Решение №16995: \(\sqrt{\frac{x}{x-a^{2}}}:\left ( \frac{\sqrt{x}-\sqrt{x-a^{2}}}{\sqrt{x}+\sqrt{x-a^{2}}}- \frac{\sqrt{x}+\sqrt{x-a^{2}}}{\sqrt{x}-\sqrt{x-a^{2}}}\right )=\sqrt{\frac{x}{x-a^{2}}}:\left ( \frac{\left ( \sqrt{x}-\sqrt{x-a^{2}} \right )^{2}-\left ( \sqrt{x}+\sqrt{x-a^{2}} \right )^{2}}{\left ( \sqrt{x}+\sqrt{x-a^{2}} \right )\left ( \sqrt{x}-\sqrt{x-a^{2}} \right )} \right )=\sqrt{\frac{x}{x-a^{2}}}:\frac{-4\sqrt{x\left ( x-a^{a} \right )}}{x-x+a^{2}}=-\frac{a^{2}}{4\left ( x-a^{2} \right )}=\frac{a^{2}}{4\left ( a^{2}-x \right )}\)
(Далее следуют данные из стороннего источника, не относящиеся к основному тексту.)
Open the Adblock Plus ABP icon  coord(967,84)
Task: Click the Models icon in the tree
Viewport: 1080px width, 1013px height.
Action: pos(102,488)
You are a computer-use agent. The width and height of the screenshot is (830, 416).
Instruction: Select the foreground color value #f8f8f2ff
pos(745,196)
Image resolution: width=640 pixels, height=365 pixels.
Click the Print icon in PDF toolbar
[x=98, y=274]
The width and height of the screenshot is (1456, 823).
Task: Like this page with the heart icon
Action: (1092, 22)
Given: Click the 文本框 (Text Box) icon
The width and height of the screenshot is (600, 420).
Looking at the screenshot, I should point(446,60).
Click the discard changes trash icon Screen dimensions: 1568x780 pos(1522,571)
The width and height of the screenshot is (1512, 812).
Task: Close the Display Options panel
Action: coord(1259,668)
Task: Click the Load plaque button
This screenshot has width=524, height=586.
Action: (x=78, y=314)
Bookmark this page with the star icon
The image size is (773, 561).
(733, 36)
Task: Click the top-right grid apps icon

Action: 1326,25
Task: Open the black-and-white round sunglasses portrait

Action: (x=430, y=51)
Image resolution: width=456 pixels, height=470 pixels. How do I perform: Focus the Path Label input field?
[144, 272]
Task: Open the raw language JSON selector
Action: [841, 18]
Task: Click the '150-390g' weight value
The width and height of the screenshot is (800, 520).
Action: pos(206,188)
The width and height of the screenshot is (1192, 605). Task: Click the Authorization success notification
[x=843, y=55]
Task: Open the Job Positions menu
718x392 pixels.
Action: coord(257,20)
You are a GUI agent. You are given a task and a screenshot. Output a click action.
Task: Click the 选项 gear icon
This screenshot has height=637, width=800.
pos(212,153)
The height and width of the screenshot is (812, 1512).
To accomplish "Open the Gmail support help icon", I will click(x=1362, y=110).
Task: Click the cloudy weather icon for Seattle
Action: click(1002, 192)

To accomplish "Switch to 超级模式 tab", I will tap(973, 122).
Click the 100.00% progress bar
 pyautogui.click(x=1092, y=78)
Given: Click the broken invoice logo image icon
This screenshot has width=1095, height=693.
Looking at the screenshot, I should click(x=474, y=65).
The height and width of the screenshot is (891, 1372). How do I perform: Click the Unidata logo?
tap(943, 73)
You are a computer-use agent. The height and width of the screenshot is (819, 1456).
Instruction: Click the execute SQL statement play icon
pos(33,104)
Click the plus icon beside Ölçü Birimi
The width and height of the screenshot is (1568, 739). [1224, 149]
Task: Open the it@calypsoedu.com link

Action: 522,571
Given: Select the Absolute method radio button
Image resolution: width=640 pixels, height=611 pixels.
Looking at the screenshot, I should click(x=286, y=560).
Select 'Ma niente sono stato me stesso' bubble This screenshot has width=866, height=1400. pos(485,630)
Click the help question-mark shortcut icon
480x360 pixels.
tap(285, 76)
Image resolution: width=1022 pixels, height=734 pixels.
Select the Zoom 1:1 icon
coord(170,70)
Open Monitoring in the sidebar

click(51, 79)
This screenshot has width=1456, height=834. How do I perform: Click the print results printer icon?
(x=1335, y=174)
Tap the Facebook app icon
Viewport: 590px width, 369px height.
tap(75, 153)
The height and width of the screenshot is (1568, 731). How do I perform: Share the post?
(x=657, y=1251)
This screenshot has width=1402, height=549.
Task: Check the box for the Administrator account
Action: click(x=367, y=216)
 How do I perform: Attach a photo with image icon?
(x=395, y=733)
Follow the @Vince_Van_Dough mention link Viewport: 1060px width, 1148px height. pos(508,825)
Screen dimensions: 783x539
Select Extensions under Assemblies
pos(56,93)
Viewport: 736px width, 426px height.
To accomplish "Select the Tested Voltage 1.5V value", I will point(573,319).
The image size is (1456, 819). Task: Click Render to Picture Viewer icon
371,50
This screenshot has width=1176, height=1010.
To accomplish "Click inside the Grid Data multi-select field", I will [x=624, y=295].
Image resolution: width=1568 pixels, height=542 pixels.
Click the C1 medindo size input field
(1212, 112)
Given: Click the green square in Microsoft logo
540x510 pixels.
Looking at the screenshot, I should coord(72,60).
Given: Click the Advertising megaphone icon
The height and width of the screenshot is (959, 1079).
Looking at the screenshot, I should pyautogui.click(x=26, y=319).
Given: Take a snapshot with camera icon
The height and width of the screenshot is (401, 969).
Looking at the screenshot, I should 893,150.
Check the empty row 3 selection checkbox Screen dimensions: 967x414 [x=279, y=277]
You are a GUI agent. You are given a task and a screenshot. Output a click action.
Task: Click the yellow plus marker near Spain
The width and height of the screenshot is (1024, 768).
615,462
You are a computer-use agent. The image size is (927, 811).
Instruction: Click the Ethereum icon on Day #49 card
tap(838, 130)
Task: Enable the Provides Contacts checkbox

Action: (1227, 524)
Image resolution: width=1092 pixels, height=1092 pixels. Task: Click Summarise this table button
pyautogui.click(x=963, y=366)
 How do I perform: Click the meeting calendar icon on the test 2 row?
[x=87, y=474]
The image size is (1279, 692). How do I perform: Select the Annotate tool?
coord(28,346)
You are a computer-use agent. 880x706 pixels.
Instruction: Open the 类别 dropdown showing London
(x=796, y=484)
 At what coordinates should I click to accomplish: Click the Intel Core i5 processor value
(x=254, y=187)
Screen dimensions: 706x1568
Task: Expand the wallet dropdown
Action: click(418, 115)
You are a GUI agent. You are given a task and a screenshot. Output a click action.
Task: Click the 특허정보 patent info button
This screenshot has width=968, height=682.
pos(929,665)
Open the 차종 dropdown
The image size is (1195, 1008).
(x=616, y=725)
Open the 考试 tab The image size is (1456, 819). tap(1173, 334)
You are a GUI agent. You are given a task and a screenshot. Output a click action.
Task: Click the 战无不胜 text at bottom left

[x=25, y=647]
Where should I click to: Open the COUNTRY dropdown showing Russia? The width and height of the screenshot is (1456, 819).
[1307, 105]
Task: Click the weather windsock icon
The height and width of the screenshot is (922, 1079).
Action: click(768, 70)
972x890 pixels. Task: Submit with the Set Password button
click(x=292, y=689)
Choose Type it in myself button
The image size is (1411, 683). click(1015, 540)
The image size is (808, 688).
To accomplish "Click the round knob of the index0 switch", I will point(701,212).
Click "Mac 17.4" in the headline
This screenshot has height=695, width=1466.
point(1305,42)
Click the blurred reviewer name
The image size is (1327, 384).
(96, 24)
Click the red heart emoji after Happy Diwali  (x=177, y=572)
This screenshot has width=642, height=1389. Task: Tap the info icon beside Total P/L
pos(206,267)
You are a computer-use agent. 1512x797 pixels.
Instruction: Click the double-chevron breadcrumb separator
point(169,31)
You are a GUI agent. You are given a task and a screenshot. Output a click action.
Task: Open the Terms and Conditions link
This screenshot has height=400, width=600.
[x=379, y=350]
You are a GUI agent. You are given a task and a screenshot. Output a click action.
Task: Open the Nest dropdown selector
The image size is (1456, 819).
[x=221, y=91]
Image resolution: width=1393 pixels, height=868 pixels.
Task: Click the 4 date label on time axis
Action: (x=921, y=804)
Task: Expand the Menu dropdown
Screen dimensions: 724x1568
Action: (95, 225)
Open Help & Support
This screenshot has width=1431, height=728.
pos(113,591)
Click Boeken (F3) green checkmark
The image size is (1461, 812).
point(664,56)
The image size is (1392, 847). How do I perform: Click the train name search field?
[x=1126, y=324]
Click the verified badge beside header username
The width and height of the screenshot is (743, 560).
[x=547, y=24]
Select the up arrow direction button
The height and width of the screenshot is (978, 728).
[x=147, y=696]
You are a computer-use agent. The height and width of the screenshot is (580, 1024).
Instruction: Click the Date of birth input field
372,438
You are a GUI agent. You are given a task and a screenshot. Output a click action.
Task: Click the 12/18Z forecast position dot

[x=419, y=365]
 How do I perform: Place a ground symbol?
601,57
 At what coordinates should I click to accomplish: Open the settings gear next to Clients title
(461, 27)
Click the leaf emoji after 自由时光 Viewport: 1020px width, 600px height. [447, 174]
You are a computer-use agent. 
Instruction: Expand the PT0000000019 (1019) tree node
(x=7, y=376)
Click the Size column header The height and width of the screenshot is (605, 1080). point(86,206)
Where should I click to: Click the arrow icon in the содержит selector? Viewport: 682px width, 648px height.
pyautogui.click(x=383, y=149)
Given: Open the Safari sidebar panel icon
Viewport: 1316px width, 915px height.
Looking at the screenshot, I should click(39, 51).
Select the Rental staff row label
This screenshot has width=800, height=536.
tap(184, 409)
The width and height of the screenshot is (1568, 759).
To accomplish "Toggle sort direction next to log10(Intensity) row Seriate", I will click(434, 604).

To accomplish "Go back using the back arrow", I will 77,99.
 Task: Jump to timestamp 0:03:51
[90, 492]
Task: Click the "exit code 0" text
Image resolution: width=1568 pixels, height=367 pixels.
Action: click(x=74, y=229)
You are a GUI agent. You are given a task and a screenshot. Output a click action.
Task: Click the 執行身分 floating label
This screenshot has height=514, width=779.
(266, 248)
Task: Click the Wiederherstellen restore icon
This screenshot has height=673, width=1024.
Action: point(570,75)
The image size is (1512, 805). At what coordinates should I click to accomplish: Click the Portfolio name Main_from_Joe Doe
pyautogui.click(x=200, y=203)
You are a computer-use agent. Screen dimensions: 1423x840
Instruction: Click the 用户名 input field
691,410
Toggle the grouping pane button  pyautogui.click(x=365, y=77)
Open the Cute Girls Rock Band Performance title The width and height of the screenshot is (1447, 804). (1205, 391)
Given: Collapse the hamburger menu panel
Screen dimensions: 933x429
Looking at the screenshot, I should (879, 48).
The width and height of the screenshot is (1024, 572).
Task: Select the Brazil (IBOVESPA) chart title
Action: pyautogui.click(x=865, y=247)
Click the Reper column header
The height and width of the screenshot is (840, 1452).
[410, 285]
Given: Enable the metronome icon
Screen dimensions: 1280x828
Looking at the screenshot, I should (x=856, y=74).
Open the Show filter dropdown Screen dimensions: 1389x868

Ответ: \(\frac{a^{2}}{4\left ( a^{2}-x \right )}\)

Решение №16996: \(\frac{2a^{4}+a^{3}+4a^{2}+a+2}{2a^{3}-a^{2}+a-2}=\frac{\left ( 2a^{4}+2a^{2} \right )+\left ( a^{3}+a \right )+\left ( 2a^{2}+2 \right )}{\left ( 2a^{3}-2a^{2} \right )+\left ( a^{2}-a \right )+\left ( 2a-2 \right )}=\frac{\left ( a^{2}+1 \right )\left ( 2a^{2}+a+2 \right )}{\left ( a-1 \right )\left ( 2a^{2}+a+2 \right )}=\frac{a^{2}+1}{a-1}\)

Ответ: \(\frac{a^{2}+1}{a-1}\)